Note:
This topic has been translated from a Chinese forum by GPT and might contain errors.
Original topic: DM支持从tidb同步到tidb吗?
The historical TiDB table has 1.4 billion rows of data. Now, I want to change the table to a hash partitioned table. According to the official documentation, I found that I can only create a new partitioned table and manually synchronize the data. I thought of a method using select insert, but I feel it might have an impact. So, I am asking if DM supports synchronization from TiDB to TiDB or if there is a safer way to synchronize the data.
DM supports data migration from databases compatible with the MySQL protocol (MySQL, MariaDB, Aurora MySQL) to TiDB.
Not supported, consider TiCDC.
DM connects to the upstream database as a slave using the CHANGE MASTER method, meaning the upstream database must support the MySQL master-slave protocol, which TiDB does not support.
Not supported. You can consider CDC or TIDBBINLOG.
DM is disguised as a MySQL Slave to parse binlogs, so the upstream cannot be TiDB.
After some research, it seems that CDC does not support full data synchronization.
Got it, is there any good solution?
If the upstream is MySQL and the downstream is TiDB, use DM for synchronization.
If the upstream is TiDB and the downstream is MySQL/TiDB/Kafka, use TiCDC or TiDB-Binlog.
I understand that TICDC and TIDB-Binlog only synchronize incremental data, so how do you synchronize the full data?
Full data can be transferred using BR or dumpling + lighting tools. BR and dumpling will include a timestamp during the backup. Then, use TiCDC or TiDB-Binlog for incremental synchronization. The starting point for incremental synchronization, --start_ts, should be the backup timestamp. It is necessary to ensure that --start_ts is not earlier than the GC Safepoint.
Thank you, bro. I tried using BR to synchronize data, but after partitioning the new table, the table structure changed. The primary key changed from a single ID field to ID + hash partition field, and BR full synchronization indicated a structure mismatch.
Additionally, I suspect that using Dumpling + Lightning for data export/import involves inserting data row by row with insert statements.
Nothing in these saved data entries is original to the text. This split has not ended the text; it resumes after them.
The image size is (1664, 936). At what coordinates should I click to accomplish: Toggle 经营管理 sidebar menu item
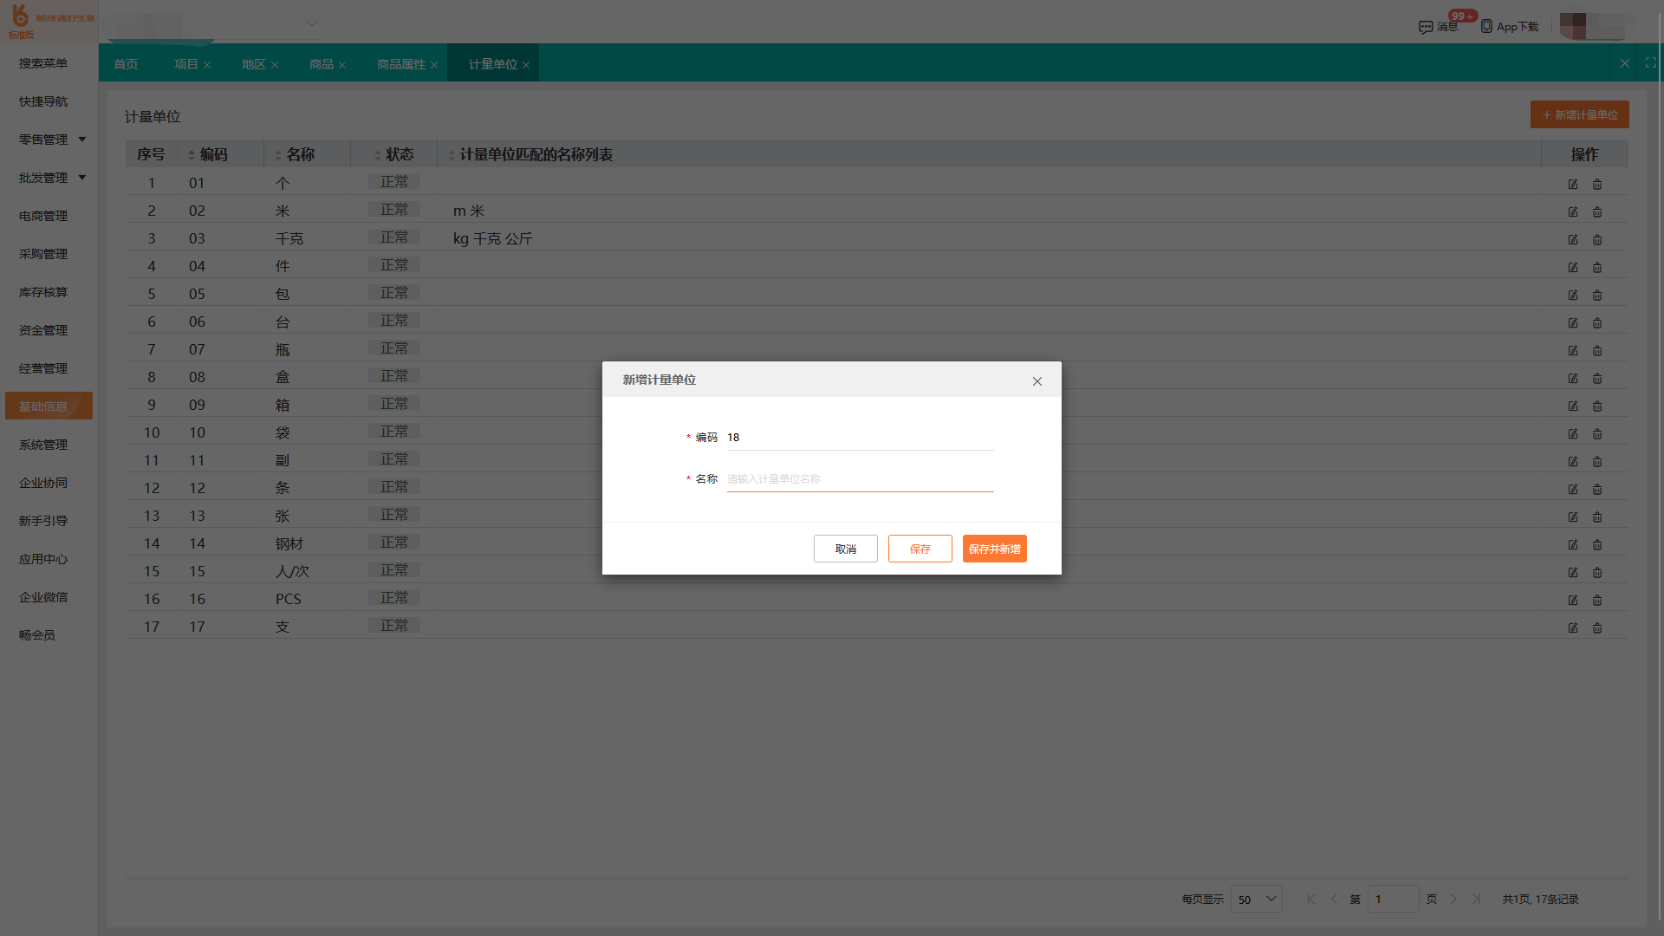[x=49, y=368]
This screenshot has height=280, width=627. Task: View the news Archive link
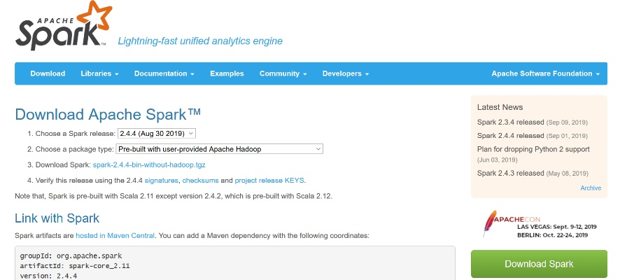click(x=591, y=188)
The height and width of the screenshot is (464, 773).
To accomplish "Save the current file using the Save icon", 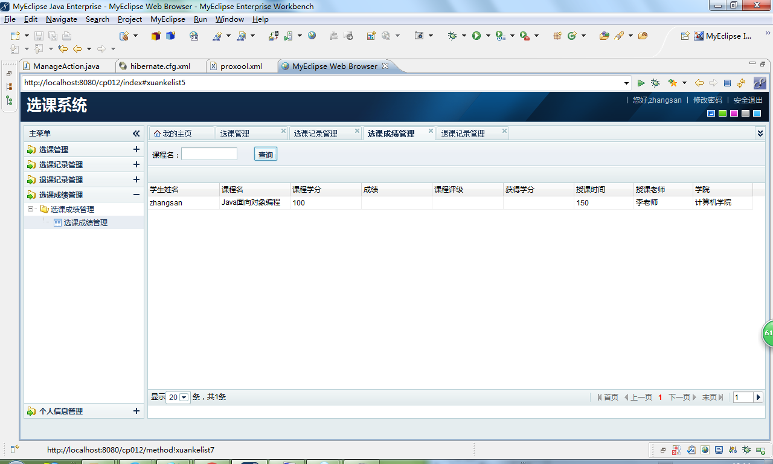I will point(39,36).
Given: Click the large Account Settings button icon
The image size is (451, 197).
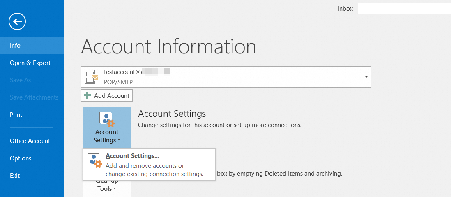Looking at the screenshot, I should coord(107,119).
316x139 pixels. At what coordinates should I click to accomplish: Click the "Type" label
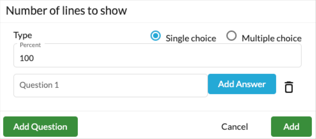[23, 36]
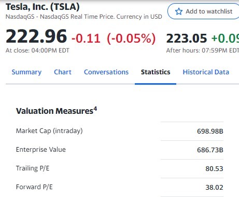Switch to the Chart tab
The height and width of the screenshot is (197, 239).
(x=63, y=72)
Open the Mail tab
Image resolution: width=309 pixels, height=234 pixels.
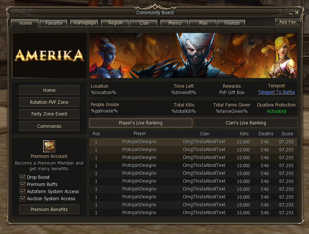[203, 23]
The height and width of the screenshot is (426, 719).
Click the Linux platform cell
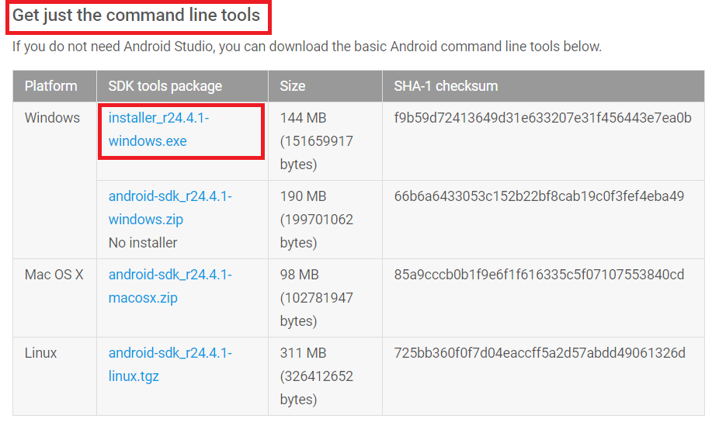(x=40, y=353)
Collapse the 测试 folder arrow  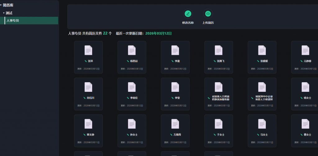point(4,13)
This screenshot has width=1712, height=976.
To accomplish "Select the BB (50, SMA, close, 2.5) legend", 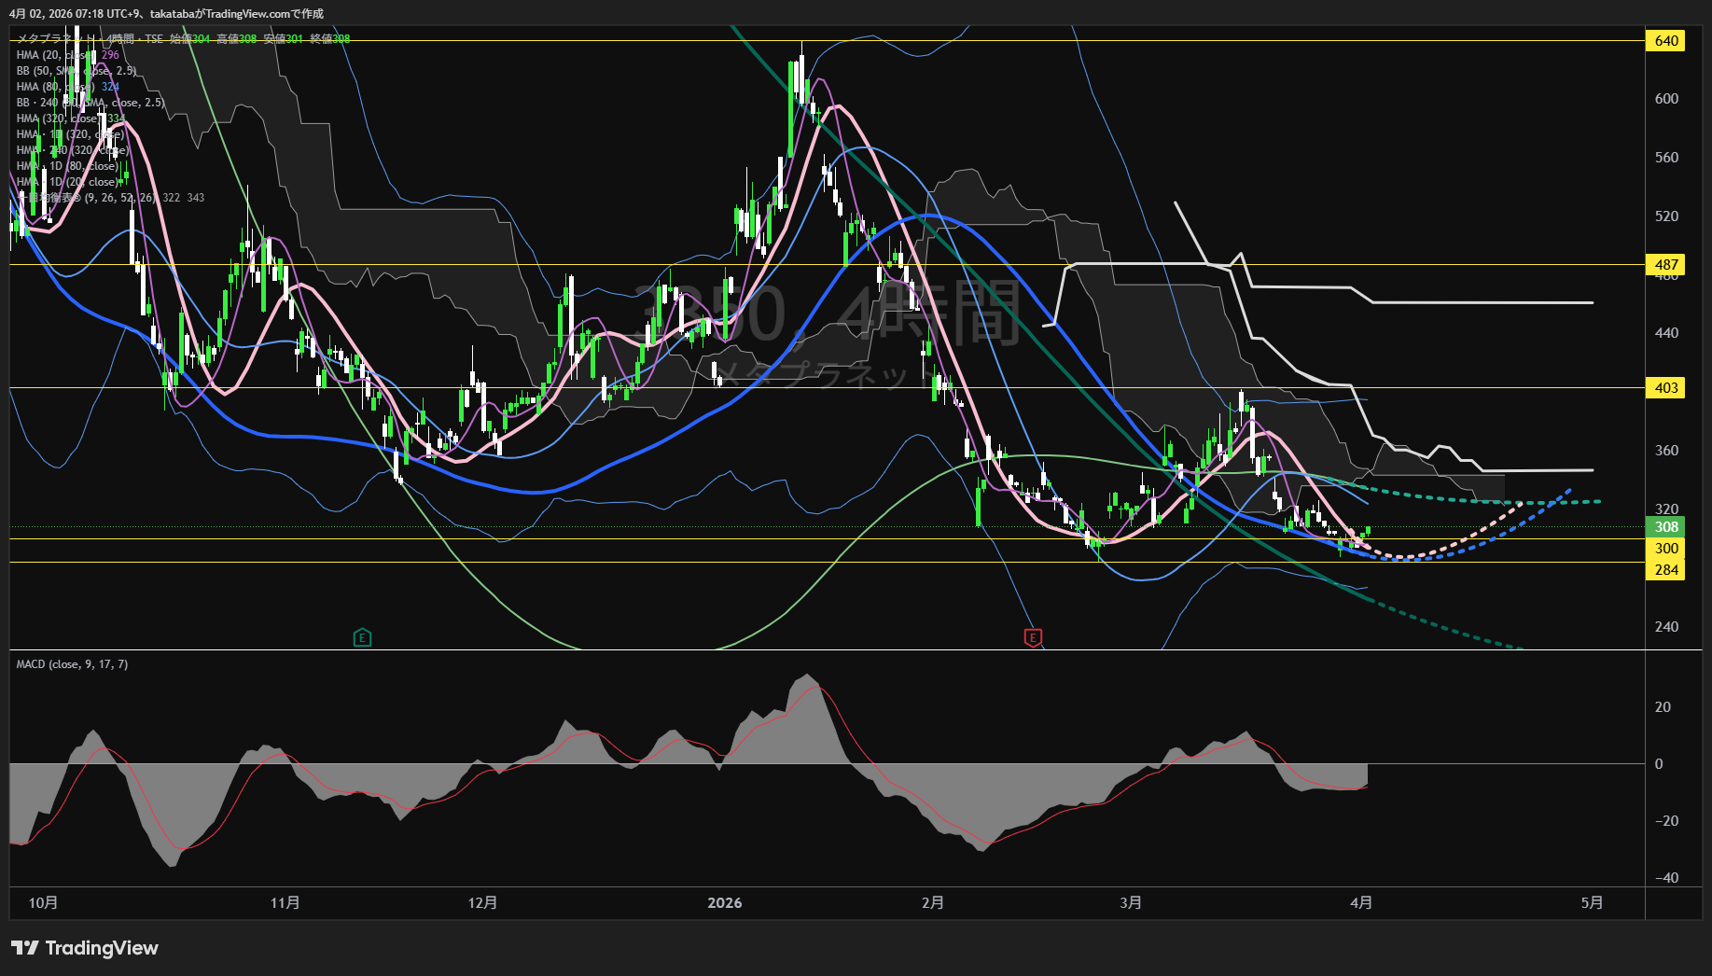I will pos(76,71).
If that’s the case, it might be faster for me to write a program to batch insert, as there are 1.4 billion rows of historical data.
The Local-backend import mode of Lightning does not insert single rows with insert statements, which is relatively fast.
https://docs.pingcap.com/zh/tidb/stable/tidb-lightning-backends#tidb-lightning-后端
Lightning is not inserted; it has three backend modes. When you use the Local-backend mode, it directly ingests into TiKV, and the speed is not slow. Moreover, this is not just a matter of speed. You need to define a starting timestamp for CDC. The version of the data you script is not on the same timestamp unless you insert it in the same transaction. TiDB has a size limit for a single transaction, and it is impossible to insert 1.4 billion data in one transaction.
This topic was automatically closed 1 minute after the last reply. No new replies are allowed.